I fought to keep a straight face, but he stared at me for only a moment before releasing a bark of laughter, and I grinned, grabbing my pipe from the mantle.

“Well, have you heard the one about curing a toothache by chewing on a thistle plant?” I asked as I packed some tobacco into the bowl.

He shook his head. “I would expect that to make a toothache worse, but there is a rhyming one I heard last week that may have some truth to it.”

“Oh?” I glanced up, tossing the taper I had used to light my pipe into the fire. “What is that?”
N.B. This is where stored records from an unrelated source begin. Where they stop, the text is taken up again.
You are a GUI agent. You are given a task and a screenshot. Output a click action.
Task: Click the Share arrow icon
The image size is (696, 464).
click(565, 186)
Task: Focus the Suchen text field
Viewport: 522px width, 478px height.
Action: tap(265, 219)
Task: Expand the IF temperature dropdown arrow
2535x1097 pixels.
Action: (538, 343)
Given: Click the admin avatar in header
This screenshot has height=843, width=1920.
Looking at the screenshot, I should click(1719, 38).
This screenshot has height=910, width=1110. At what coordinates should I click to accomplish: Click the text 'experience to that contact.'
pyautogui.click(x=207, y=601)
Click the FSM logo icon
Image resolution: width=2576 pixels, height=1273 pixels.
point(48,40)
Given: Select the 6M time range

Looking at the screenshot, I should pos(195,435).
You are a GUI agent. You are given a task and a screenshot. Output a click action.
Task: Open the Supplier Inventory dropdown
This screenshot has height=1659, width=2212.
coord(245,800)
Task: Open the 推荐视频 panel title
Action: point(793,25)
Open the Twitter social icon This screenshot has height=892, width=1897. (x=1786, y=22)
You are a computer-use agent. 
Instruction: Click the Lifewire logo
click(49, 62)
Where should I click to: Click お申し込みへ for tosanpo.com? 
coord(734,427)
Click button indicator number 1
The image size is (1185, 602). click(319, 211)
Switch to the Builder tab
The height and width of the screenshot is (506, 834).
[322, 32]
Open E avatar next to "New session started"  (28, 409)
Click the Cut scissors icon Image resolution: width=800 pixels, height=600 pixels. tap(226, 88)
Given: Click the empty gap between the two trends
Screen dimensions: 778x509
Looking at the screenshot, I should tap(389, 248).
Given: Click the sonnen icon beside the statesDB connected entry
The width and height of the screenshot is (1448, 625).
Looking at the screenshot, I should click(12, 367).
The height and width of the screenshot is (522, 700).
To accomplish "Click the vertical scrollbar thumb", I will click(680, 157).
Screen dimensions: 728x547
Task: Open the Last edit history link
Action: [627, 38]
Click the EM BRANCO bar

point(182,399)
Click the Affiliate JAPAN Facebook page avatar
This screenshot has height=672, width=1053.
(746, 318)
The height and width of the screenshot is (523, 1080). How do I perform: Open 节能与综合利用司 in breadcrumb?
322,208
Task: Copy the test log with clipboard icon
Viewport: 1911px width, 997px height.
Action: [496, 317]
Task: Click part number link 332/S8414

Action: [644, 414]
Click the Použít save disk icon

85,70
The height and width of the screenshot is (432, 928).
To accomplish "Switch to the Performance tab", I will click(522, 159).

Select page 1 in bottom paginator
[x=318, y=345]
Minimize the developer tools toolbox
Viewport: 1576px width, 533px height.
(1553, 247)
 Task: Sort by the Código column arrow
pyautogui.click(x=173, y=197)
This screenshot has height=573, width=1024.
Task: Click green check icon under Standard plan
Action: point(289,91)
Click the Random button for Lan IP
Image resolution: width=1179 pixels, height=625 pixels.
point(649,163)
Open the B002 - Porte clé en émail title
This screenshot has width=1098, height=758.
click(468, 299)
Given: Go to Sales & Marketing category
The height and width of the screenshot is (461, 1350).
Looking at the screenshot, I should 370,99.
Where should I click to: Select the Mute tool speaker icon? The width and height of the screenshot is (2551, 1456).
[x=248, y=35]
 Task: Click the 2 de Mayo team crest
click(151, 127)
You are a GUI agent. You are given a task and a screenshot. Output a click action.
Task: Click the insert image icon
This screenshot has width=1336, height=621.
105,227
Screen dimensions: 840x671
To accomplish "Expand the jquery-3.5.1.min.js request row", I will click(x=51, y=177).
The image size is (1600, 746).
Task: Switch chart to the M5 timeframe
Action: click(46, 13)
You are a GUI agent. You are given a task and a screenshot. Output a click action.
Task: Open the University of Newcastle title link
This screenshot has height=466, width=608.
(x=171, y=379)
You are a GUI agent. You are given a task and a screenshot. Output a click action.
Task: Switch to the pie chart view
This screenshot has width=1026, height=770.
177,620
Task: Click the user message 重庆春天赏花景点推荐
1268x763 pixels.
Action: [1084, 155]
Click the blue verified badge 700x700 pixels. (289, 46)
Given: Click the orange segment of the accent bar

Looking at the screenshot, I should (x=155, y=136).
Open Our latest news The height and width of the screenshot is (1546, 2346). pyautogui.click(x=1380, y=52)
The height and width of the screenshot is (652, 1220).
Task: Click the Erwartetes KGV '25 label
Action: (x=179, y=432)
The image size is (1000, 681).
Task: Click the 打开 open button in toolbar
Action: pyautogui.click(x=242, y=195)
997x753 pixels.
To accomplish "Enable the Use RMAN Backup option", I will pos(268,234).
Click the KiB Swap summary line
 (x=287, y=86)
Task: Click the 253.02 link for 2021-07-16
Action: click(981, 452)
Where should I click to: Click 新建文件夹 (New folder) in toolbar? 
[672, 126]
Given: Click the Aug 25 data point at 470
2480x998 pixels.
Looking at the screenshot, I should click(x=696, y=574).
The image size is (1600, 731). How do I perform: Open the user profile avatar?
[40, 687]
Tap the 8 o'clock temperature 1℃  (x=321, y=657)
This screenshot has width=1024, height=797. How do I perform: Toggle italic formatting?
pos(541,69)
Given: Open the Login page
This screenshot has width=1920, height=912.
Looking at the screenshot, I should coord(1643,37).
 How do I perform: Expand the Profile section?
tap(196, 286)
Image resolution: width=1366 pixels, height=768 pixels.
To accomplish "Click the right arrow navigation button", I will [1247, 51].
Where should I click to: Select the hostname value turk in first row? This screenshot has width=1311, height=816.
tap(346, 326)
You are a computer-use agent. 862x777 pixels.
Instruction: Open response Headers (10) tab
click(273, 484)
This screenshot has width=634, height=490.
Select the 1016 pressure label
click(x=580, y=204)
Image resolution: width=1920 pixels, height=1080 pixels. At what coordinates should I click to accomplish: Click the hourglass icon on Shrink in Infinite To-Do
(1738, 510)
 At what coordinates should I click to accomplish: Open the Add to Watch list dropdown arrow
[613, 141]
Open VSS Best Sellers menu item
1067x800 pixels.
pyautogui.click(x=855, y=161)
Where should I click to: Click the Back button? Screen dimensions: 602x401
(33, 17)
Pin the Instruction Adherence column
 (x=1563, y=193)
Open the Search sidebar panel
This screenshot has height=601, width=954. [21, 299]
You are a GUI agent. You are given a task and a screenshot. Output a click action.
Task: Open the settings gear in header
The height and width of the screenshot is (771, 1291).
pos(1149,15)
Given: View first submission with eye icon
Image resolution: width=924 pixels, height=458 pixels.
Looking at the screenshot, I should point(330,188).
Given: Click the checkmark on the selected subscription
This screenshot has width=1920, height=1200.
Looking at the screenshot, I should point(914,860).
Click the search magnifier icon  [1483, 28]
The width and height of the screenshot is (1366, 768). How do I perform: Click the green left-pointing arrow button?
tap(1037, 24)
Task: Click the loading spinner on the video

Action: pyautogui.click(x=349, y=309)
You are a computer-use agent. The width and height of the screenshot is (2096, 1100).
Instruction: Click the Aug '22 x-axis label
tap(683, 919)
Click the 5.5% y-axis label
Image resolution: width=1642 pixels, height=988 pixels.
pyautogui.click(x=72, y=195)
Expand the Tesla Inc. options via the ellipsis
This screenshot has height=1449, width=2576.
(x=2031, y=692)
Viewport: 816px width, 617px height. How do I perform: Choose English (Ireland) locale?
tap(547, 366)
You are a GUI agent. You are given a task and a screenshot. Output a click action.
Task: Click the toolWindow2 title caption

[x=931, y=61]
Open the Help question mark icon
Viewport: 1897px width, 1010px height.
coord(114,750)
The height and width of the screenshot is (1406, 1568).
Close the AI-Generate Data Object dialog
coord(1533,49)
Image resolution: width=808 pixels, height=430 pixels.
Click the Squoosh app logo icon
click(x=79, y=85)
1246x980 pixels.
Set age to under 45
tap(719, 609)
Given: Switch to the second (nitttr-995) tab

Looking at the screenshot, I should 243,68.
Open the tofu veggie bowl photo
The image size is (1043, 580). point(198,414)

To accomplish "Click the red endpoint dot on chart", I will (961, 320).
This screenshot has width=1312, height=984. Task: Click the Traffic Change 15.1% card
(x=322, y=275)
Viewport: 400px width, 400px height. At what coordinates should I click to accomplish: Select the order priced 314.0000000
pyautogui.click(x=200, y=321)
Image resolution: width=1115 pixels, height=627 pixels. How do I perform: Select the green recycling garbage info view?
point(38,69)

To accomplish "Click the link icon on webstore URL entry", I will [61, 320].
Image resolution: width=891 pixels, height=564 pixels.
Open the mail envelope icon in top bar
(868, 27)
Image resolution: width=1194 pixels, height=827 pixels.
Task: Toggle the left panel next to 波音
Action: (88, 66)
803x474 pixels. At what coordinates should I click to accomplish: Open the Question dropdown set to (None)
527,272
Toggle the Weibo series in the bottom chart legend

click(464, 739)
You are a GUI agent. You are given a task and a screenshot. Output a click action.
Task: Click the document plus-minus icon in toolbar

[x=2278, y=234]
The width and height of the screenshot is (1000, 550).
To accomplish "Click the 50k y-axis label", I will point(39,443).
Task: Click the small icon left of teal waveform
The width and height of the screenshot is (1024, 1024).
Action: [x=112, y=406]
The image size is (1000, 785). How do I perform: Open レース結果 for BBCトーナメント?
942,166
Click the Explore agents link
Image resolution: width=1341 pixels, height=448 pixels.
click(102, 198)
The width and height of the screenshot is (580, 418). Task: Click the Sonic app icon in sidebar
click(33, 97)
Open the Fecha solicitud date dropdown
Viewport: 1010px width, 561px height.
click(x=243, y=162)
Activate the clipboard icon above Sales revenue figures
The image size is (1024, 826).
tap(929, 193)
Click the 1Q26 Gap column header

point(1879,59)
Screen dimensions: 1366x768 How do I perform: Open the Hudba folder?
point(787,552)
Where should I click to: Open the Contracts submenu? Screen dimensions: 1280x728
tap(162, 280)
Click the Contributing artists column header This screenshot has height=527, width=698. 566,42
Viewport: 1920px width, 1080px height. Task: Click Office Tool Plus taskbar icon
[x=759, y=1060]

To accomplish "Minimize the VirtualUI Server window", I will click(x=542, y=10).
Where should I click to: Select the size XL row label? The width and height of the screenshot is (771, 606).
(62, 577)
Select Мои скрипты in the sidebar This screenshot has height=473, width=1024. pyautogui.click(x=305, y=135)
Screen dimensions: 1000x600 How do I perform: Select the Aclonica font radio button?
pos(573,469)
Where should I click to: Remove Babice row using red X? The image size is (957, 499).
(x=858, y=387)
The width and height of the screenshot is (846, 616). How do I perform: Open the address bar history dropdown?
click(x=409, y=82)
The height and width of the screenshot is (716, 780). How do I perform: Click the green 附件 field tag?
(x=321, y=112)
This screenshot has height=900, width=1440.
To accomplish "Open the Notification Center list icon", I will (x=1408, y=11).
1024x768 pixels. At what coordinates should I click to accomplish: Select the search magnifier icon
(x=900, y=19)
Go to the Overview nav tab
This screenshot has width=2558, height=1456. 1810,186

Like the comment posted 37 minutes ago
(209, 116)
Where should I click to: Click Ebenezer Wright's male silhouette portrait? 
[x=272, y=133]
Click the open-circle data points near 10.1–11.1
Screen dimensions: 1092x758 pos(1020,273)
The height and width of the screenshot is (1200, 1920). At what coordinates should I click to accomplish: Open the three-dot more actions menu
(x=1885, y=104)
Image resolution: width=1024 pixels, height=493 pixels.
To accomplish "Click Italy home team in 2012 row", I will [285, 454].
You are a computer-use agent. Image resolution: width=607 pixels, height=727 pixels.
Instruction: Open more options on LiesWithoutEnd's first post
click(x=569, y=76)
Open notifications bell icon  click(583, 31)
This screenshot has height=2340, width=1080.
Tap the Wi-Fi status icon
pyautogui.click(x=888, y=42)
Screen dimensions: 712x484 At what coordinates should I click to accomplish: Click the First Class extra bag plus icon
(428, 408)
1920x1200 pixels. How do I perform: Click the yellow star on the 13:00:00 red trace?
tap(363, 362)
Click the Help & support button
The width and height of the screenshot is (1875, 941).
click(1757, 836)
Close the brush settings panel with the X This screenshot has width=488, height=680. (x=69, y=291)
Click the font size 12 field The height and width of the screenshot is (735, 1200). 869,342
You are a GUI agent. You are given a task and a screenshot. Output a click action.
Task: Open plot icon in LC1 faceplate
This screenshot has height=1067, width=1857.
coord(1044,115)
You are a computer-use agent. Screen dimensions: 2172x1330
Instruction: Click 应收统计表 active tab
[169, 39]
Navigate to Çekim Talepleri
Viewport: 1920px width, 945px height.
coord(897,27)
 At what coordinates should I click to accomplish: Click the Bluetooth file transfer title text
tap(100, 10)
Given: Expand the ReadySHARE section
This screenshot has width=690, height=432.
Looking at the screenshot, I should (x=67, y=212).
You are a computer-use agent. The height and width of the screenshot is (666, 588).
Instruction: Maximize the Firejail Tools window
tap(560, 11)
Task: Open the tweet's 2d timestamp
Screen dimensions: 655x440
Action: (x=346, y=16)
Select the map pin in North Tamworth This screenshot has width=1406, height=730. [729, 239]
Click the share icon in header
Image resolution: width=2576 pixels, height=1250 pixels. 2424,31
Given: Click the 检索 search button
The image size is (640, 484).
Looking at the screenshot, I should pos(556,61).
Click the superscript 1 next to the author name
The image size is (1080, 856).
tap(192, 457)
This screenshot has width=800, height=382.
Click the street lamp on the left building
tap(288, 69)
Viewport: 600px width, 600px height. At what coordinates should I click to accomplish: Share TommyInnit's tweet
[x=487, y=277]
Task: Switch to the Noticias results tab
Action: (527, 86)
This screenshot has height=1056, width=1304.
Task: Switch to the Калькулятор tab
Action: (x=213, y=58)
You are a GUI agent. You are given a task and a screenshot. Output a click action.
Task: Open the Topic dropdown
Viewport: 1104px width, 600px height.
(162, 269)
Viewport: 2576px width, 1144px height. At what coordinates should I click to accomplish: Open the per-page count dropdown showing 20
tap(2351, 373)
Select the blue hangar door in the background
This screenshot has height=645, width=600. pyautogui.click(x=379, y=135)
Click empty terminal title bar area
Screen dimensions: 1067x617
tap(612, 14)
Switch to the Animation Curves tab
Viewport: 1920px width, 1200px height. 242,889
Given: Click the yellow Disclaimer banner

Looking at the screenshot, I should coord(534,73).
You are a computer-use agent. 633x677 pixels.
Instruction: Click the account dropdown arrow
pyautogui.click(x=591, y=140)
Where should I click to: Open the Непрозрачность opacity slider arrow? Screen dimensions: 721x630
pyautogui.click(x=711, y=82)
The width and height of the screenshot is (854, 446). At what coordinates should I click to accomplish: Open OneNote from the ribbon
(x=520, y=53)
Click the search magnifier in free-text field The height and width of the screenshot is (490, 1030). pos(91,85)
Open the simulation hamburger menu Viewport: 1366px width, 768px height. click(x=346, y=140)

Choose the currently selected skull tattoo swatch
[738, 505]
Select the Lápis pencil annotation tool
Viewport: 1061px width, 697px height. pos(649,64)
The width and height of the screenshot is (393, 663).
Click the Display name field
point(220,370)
“An apple a day keeps the doctor away.”

I had not heard that one before, and I inhaled when I should have exhaled, nearly choking on the smoke. It took a moment for my initial cough to change to laughter, and Holmes waited, smirking at catching me off guard.

“I imagine it depends on the doctor,” I told him around my laughter, pausing just long enough for him to try to deduce where I was going with this, “and only if the apple is well-aimed.”

He had obviously not been thinking of the saying’s other possible meaning, but it took him only a moment to flip the words in his mind, and he laughed heartily before voicing yet another superstition. I would have to watch out for flying apples for the next couple of days, but catching him by surprise twice in the space of a few minutes had been well worth it.

Or so I told myself three days later, when I entered the sitting room to find him futilely trying to juggle three heavily bruised apples—which he promptly launched in my direction.

He was not as amused when he discovered I could actually juggle them.